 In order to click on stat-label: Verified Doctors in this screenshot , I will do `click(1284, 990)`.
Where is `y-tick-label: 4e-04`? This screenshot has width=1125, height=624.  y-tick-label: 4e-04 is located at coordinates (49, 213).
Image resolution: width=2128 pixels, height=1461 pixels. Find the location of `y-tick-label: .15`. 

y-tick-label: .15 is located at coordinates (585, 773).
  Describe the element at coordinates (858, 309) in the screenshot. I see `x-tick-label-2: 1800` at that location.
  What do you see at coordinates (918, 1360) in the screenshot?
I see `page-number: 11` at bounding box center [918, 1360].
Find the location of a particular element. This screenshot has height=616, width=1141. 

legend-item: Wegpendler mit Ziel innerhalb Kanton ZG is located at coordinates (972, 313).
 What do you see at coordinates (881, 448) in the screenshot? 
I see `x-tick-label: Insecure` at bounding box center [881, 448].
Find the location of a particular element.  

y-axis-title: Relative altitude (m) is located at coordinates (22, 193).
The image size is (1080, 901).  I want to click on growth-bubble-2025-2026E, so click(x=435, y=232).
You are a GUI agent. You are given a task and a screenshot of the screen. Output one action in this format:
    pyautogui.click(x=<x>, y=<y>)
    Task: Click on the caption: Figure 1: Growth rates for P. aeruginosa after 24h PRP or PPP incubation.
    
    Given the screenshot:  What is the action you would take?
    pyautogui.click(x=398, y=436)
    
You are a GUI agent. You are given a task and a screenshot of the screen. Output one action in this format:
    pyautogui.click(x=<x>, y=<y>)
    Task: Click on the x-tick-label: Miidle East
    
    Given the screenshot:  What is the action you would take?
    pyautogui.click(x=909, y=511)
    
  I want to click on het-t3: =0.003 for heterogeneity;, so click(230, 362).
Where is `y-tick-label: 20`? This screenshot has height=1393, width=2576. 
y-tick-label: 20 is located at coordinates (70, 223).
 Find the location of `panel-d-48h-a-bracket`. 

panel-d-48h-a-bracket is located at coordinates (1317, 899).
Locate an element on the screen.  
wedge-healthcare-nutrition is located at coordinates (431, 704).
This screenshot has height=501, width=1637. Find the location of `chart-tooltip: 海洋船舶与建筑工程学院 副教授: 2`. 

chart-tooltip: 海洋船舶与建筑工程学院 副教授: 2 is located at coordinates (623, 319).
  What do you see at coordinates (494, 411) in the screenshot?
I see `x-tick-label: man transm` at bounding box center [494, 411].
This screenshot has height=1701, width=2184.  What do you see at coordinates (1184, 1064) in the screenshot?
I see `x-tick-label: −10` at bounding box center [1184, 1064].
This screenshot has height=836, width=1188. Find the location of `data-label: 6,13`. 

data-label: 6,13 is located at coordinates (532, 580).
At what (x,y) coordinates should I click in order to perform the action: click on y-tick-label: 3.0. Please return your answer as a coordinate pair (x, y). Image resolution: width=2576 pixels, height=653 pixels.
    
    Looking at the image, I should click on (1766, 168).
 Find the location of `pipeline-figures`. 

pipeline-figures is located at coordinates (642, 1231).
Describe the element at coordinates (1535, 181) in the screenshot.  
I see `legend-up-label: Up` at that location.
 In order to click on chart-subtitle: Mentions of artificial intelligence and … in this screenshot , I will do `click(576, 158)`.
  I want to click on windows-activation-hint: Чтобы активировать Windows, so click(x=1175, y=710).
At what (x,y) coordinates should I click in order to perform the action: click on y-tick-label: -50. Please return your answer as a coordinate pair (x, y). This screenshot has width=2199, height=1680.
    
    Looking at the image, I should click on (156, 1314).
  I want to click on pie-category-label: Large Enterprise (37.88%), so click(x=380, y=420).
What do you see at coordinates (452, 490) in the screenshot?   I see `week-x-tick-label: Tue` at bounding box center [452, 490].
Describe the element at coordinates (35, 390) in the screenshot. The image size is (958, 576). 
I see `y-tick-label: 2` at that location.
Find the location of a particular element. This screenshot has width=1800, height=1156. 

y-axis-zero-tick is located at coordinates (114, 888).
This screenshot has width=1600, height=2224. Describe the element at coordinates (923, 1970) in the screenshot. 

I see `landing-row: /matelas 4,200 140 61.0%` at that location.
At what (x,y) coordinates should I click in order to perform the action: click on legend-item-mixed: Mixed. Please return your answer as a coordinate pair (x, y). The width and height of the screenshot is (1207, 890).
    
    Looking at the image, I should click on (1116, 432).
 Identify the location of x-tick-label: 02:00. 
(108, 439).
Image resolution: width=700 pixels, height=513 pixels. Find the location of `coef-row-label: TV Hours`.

Цель задания ▸ Перепишите все строки выше слово в слово, ничего не меняя.

Результат задания ▸
 In order to click on stat-label: Verified Doctors in this screenshot , I will do `click(1284, 990)`.
Where is `y-tick-label: 4e-04`? This screenshot has width=1125, height=624.  y-tick-label: 4e-04 is located at coordinates (49, 213).
Image resolution: width=2128 pixels, height=1461 pixels. Find the location of `y-tick-label: .15`. 

y-tick-label: .15 is located at coordinates (585, 773).
  Describe the element at coordinates (858, 309) in the screenshot. I see `x-tick-label-2: 1800` at that location.
  What do you see at coordinates (918, 1360) in the screenshot?
I see `page-number: 11` at bounding box center [918, 1360].
Find the location of a particular element. This screenshot has height=616, width=1141. 

legend-item: Wegpendler mit Ziel innerhalb Kanton ZG is located at coordinates (972, 313).
 What do you see at coordinates (881, 448) in the screenshot? 
I see `x-tick-label: Insecure` at bounding box center [881, 448].
Find the location of a particular element.  

y-axis-title: Relative altitude (m) is located at coordinates (22, 193).
The image size is (1080, 901).  I want to click on growth-bubble-2025-2026E, so click(x=435, y=232).
You are a GUI agent. You are given a task and a screenshot of the screen. Output one action in this format:
    pyautogui.click(x=<x>, y=<y>)
    Task: Click on the caption: Figure 1: Growth rates for P. aeruginosa after 24h PRP or PPP incubation.
    
    Given the screenshot:  What is the action you would take?
    pyautogui.click(x=398, y=436)
    
You are a GUI agent. You are given a task and a screenshot of the screen. Output one action in this format:
    pyautogui.click(x=<x>, y=<y>)
    Task: Click on the x-tick-label: Miidle East
    
    Given the screenshot:  What is the action you would take?
    pyautogui.click(x=909, y=511)
    
  I want to click on het-t3: =0.003 for heterogeneity;, so click(230, 362).
Where is `y-tick-label: 20`? This screenshot has height=1393, width=2576. 
y-tick-label: 20 is located at coordinates (70, 223).
 Find the location of `panel-d-48h-a-bracket`. 

panel-d-48h-a-bracket is located at coordinates (1317, 899).
Locate an element on the screen.  
wedge-healthcare-nutrition is located at coordinates (431, 704).
This screenshot has height=501, width=1637. Find the location of `chart-tooltip: 海洋船舶与建筑工程学院 副教授: 2`. 

chart-tooltip: 海洋船舶与建筑工程学院 副教授: 2 is located at coordinates (623, 319).
  What do you see at coordinates (494, 411) in the screenshot?
I see `x-tick-label: man transm` at bounding box center [494, 411].
This screenshot has height=1701, width=2184.  What do you see at coordinates (1184, 1064) in the screenshot?
I see `x-tick-label: −10` at bounding box center [1184, 1064].
This screenshot has height=836, width=1188. Find the location of `data-label: 6,13`. 

data-label: 6,13 is located at coordinates (532, 580).
At what (x,y) coordinates should I click in order to perform the action: click on y-tick-label: 3.0. Please return your answer as a coordinate pair (x, y). Image resolution: width=2576 pixels, height=653 pixels.
    
    Looking at the image, I should click on (1766, 168).
 Find the location of `pipeline-figures`. 

pipeline-figures is located at coordinates (642, 1231).
Describe the element at coordinates (1535, 181) in the screenshot.  
I see `legend-up-label: Up` at that location.
 In order to click on chart-subtitle: Mentions of artificial intelligence and … in this screenshot , I will do `click(576, 158)`.
  I want to click on windows-activation-hint: Чтобы активировать Windows, so click(x=1175, y=710).
At what (x,y) coordinates should I click in order to perform the action: click on y-tick-label: -50. Please return your answer as a coordinate pair (x, y). This screenshot has width=2199, height=1680.
    
    Looking at the image, I should click on (156, 1314).
  I want to click on pie-category-label: Large Enterprise (37.88%), so click(x=380, y=420).
What do you see at coordinates (452, 490) in the screenshot?   I see `week-x-tick-label: Tue` at bounding box center [452, 490].
Describe the element at coordinates (35, 390) in the screenshot. The image size is (958, 576). 
I see `y-tick-label: 2` at that location.
Find the location of a particular element. This screenshot has width=1800, height=1156. 

y-axis-zero-tick is located at coordinates (114, 888).
This screenshot has width=1600, height=2224. Describe the element at coordinates (923, 1970) in the screenshot. 

I see `landing-row: /matelas 4,200 140 61.0%` at that location.
At what (x,y) coordinates should I click in order to perform the action: click on legend-item-mixed: Mixed. Please return your answer as a coordinate pair (x, y). The width and height of the screenshot is (1207, 890).
    
    Looking at the image, I should click on (1116, 432).
 Identify the location of x-tick-label: 02:00. 
(108, 439).
Image resolution: width=700 pixels, height=513 pixels. Find the location of `coef-row-label: TV Hours`.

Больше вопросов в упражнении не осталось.